Monday, Oct. 13, 1947
The Case of Professor Pancho
J. Frank Dobie is a maverick and a Texan. He can quote Wordsworth or Shelley at length--but he is also a he-man who once ran a 250,000-acre ranch. At the University of Texas, where he has taught for 28 years, Dobie likes to be called Professor Pancho. His lecture preambles--"Now, I'll tell you a little story of Liver-Eating Johnson . . ."--have delighted thousands of students. He refused to move into the new skyscraperish university tower. "It looks like a toothpick in a pie," he said, and opened an office in the oldest building on the campus.
There, surrounded by steer horns and bottles that once held "Judge" Roy Bean's beer, he wrote books of folklore that made him the Southwest's most raucously successful cultural historian ("The lies I tell are authentic"). On his door hung a sign: "Office Hours: Irregular."

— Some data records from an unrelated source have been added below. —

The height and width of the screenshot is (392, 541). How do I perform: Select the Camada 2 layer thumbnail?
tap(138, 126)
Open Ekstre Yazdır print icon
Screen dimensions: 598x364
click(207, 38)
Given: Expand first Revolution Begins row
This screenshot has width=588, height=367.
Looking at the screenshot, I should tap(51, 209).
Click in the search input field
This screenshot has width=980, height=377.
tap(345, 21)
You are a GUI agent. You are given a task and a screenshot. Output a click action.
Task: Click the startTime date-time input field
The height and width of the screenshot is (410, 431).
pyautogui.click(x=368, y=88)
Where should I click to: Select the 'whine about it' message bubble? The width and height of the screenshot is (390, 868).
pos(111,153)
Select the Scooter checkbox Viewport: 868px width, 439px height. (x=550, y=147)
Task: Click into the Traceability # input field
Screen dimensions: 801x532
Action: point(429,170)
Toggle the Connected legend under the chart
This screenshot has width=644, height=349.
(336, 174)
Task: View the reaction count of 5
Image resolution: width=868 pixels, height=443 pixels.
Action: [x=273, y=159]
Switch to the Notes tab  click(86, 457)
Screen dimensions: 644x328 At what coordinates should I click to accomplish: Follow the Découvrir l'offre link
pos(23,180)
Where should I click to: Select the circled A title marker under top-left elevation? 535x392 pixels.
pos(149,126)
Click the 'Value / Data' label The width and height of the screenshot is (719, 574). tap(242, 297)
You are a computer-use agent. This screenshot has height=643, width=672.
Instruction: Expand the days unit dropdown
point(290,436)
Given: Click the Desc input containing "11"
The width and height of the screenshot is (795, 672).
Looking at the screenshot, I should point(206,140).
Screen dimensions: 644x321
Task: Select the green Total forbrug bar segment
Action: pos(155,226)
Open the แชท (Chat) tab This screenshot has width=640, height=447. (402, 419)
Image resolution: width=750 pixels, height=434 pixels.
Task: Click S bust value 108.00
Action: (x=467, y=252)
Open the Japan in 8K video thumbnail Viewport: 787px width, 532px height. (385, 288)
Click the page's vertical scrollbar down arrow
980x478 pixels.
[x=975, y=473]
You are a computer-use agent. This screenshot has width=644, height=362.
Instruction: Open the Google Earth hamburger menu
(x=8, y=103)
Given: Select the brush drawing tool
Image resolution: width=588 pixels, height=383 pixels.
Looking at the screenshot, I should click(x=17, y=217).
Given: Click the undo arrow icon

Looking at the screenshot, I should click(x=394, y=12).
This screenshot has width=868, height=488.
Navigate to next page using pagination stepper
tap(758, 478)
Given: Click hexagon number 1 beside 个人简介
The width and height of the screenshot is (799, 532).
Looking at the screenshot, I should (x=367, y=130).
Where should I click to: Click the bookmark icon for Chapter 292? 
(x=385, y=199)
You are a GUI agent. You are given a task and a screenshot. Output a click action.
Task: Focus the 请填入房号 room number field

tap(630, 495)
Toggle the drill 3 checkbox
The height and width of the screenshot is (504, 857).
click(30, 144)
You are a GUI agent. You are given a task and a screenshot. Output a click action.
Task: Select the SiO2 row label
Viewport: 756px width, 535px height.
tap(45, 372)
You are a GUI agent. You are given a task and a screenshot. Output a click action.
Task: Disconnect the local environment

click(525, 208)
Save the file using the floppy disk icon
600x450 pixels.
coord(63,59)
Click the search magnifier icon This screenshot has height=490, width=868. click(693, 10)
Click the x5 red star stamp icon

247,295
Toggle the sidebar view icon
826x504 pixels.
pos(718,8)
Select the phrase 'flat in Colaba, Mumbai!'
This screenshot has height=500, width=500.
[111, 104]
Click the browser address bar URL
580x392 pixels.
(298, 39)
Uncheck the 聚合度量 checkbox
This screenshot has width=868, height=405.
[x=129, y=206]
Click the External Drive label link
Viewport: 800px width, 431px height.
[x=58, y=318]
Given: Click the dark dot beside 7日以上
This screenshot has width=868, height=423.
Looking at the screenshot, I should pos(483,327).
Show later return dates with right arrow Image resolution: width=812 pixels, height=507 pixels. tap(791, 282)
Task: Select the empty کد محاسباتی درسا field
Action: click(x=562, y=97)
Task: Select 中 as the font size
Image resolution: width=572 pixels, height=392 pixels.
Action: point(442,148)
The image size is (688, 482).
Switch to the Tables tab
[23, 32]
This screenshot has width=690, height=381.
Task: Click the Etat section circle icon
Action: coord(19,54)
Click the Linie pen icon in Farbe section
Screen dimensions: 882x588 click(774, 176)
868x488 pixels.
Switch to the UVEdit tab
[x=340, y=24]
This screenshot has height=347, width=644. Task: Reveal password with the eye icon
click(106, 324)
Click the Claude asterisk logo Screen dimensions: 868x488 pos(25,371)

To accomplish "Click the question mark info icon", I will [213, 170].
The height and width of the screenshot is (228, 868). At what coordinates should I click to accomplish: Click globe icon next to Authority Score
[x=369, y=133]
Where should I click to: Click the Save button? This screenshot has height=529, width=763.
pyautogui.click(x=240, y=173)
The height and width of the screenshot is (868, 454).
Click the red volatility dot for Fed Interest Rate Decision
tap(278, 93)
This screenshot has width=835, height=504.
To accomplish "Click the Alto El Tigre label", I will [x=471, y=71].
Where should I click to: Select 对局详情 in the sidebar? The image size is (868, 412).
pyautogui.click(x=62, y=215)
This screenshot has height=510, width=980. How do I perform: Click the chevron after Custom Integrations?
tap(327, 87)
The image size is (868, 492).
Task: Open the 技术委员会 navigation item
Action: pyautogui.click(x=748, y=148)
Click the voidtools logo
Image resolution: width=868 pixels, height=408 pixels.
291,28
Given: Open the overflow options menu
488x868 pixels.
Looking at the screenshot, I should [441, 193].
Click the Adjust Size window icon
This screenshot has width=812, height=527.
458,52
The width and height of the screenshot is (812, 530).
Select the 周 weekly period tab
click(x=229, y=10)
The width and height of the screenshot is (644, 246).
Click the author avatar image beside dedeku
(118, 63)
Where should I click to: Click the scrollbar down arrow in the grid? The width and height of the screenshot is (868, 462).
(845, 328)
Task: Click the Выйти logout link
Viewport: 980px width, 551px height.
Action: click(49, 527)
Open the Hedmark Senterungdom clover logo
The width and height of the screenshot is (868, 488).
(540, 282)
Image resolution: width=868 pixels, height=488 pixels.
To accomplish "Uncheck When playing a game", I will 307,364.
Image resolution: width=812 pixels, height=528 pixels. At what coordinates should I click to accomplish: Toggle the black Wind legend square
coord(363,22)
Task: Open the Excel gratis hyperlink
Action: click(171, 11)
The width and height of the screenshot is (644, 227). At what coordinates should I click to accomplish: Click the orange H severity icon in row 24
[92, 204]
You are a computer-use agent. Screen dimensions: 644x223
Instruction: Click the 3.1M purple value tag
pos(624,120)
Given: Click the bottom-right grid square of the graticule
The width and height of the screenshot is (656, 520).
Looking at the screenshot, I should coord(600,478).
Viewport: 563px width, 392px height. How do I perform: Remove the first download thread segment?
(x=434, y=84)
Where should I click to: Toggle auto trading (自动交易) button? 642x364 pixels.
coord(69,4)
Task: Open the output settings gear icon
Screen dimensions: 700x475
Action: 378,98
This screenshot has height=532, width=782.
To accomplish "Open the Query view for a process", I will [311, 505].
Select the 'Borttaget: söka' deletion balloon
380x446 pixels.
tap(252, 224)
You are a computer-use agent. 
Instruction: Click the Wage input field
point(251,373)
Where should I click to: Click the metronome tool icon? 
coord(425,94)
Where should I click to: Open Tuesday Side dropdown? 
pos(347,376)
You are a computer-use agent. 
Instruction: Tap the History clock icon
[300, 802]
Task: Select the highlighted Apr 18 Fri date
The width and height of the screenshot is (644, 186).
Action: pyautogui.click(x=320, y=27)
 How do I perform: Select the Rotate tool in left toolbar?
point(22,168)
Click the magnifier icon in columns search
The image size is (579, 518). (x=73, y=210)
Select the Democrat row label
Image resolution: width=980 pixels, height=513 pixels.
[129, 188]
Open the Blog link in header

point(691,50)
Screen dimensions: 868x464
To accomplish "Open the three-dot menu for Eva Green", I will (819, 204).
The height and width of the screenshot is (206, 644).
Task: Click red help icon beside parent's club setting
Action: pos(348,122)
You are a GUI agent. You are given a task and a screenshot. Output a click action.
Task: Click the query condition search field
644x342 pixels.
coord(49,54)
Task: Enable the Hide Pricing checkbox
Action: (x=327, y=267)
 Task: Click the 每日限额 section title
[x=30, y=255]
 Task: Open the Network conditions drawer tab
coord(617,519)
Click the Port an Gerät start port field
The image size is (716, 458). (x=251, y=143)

Professor Pancho had other irregularities that Texas University's Board of Regents liked less. As friend and supporter of ex-President Homer Price Rainey, another maverick, he long ago earned the regents' enmity. Rainey refused to be bossed by the regents, would not remove John Dos Passos' U.S.A. from the library shelves, would not dismiss teachers whom the regents considered leftist. When Rainey was fired, three years ago, Frank Dobie told a Kiwanis meeting that "no self-respecting, able member of the present faculty would serve as president. But the regents will have no trouble finding a bootlicker or a quisling...." A few days later, the regents named Theophilus Shickel Painter, a mild-mannered zoology professor, as president. Governor Coke Stevenson told the regents that, if he were one of them, he would fire Dobie "without batting an eye."
Tranquil with an If. President Painter didn't fire Dobie, but he did bat an eye. After his first year in office, he reported that everything was now tranquil on the campus, and that he would not tolerate "any further attempts on the part of individuals within our staff ... to besmirch the good reputation of the university." Dobie decided that that meant him. In the weekly Texas Spectator, he called Painter "a flunky of the Laval pattern."
Painter and the regents decided that Dobie must go. The problem was how to get rid of him, for he was the biggest name on the Texas campus. Finally, a way was found. For years, Dobie had taken leave without pay during the fall term to write, and to avoid the hay-fever season. This year, when he applied for leave as usual, Painter refused it, said he must stay on the job. No, said Dobie: hay fever "devastated" him. President Painter thereupon issued a statement: "By this action, Dobie's connection with the university has terminated. . . ."
Maverick in a Trap. Last week, 250 students organized a torchlight parade, marched to Professor Pancho's house to say goodbye. The university's respected Historian Walter Prescott Webb called upon Painter to rehire Dobie. "The truth of the matter," said he, "is that Mr. Dobie has walked with stubborn unconcern into a trap."
J. Frank Dobie kept unusually quiet, for him. He did say one thing: that he was writing a book about coyotes, and might have to include a discussion of the human branch of the species.